# Directions:
Below are the entries; state how many of their lines contain the string "Switch", and nothing more.

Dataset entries
────────────────────────────────────────

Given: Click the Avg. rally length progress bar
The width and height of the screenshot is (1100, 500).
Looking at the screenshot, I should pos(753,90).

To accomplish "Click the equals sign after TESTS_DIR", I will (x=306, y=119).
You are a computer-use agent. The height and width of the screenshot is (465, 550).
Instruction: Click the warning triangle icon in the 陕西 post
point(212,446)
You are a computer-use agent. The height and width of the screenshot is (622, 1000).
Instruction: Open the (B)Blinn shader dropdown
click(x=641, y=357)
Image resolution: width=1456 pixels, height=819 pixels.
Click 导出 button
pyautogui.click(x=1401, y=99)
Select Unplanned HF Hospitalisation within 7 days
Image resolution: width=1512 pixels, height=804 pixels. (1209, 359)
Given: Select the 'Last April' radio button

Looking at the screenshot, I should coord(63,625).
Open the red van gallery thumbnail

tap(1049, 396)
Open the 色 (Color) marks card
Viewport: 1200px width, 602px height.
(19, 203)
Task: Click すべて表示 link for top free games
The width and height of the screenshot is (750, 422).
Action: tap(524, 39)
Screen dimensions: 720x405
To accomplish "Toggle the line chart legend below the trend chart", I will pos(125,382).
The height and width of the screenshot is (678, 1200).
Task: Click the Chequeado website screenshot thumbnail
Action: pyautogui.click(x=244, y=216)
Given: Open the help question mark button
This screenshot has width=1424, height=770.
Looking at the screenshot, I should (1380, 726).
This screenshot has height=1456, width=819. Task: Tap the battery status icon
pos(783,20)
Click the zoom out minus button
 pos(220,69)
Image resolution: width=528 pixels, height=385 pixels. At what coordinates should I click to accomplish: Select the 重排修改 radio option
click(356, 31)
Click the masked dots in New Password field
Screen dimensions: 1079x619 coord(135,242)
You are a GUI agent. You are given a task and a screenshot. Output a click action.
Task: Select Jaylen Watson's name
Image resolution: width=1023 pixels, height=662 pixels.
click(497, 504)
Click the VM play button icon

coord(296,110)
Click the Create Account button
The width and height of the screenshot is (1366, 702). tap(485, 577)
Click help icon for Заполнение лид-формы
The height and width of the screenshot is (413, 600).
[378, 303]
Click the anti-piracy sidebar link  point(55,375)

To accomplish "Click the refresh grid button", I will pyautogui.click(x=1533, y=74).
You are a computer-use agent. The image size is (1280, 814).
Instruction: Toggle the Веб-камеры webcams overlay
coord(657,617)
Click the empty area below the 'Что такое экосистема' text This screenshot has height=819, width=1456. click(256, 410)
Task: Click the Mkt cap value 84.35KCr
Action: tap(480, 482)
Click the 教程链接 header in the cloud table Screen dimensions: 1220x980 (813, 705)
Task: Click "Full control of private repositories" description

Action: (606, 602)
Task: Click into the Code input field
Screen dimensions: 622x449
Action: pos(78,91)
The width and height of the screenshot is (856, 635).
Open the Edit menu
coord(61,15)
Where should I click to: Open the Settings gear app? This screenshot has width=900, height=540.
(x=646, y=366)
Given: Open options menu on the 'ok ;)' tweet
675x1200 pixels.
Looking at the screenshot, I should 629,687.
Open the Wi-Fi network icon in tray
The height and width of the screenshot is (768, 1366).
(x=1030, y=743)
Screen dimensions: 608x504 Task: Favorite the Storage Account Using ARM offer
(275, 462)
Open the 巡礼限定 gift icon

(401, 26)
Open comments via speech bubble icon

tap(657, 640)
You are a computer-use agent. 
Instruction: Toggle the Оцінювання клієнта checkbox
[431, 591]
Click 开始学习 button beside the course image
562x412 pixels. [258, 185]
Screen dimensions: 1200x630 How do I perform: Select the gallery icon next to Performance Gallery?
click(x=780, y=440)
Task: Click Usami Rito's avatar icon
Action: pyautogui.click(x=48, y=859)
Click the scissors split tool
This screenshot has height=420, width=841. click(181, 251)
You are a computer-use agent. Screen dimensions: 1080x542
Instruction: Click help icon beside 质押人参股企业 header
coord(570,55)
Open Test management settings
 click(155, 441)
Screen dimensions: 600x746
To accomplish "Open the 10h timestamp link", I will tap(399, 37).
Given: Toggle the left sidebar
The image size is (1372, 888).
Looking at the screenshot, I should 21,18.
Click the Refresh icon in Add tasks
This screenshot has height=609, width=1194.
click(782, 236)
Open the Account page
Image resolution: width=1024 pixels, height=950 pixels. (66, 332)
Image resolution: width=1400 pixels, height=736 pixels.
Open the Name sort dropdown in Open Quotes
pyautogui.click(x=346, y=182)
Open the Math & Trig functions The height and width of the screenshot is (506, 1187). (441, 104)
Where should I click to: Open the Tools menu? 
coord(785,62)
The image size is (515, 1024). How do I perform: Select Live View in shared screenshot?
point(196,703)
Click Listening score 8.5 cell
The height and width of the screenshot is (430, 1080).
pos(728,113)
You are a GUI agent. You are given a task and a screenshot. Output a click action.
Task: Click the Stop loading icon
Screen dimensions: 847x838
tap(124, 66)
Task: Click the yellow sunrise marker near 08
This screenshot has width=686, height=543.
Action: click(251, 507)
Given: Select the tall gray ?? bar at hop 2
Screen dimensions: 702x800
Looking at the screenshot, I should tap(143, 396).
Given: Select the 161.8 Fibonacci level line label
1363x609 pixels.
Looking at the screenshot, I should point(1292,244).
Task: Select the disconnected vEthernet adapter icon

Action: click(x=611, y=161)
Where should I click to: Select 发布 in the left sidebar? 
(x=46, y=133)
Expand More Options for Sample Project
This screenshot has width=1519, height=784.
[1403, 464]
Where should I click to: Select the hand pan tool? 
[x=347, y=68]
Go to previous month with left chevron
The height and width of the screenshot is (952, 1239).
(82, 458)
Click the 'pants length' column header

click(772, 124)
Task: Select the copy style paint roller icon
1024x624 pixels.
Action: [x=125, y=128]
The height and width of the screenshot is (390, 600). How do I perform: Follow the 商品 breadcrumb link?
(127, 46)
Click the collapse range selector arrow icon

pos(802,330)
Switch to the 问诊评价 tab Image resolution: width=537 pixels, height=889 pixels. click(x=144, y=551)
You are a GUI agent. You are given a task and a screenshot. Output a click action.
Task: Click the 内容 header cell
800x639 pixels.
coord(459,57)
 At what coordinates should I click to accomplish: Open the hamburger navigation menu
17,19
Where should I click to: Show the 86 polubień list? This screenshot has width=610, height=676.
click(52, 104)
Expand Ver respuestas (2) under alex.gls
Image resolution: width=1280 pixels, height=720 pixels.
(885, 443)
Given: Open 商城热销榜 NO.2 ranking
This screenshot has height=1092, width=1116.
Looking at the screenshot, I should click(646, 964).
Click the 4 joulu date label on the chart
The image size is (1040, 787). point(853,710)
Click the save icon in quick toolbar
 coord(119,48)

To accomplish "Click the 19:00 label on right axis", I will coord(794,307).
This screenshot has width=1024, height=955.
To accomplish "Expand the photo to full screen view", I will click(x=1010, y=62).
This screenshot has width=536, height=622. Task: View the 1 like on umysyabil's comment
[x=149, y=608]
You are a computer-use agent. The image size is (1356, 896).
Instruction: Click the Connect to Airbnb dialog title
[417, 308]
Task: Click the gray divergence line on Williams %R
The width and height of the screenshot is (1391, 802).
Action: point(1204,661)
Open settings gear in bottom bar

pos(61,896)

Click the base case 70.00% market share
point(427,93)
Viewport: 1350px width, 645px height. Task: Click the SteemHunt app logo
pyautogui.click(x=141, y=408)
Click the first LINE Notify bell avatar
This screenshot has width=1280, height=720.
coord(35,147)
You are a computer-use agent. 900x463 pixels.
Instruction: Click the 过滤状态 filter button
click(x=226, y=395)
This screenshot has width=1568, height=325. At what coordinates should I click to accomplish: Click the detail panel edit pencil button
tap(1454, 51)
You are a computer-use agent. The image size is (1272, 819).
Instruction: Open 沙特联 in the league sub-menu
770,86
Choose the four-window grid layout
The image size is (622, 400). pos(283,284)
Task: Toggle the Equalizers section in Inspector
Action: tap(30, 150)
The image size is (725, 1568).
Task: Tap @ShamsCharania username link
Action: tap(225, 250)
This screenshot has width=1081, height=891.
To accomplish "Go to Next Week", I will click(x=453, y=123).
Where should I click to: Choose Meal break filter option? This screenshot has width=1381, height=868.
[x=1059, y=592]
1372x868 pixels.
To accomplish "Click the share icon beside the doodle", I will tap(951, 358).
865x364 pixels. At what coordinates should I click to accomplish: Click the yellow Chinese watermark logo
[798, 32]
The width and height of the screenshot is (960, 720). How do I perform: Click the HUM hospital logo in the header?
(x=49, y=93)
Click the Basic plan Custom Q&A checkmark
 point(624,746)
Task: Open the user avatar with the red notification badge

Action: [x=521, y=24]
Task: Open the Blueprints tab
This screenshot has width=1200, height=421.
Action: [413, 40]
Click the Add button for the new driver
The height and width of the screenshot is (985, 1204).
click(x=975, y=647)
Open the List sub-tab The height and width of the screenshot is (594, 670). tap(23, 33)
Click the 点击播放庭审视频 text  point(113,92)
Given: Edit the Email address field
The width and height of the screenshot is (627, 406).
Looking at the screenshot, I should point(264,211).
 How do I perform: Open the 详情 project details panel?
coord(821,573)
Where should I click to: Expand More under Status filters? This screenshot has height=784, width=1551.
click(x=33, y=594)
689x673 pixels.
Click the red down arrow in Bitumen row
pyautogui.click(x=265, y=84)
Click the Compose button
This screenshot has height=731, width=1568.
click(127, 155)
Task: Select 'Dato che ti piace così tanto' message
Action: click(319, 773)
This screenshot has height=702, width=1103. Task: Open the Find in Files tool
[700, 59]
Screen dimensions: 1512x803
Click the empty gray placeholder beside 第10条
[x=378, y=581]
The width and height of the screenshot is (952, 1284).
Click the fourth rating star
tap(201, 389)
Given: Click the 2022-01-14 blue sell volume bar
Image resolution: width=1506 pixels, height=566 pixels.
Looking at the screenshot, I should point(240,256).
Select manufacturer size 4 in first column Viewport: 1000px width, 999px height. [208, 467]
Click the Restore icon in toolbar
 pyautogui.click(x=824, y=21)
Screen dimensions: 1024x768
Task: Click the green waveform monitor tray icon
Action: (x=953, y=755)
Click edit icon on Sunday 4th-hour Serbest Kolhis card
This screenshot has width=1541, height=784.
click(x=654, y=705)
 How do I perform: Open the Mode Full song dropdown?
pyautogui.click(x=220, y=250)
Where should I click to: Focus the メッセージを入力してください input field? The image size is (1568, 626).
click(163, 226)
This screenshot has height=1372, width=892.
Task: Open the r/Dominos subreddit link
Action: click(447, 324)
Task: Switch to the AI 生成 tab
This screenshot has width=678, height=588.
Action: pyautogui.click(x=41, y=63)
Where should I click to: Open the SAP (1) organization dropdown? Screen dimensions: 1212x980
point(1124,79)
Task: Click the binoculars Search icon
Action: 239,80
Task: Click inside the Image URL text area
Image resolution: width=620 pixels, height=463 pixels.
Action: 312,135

────────────────────────────────────────

# Result below:
2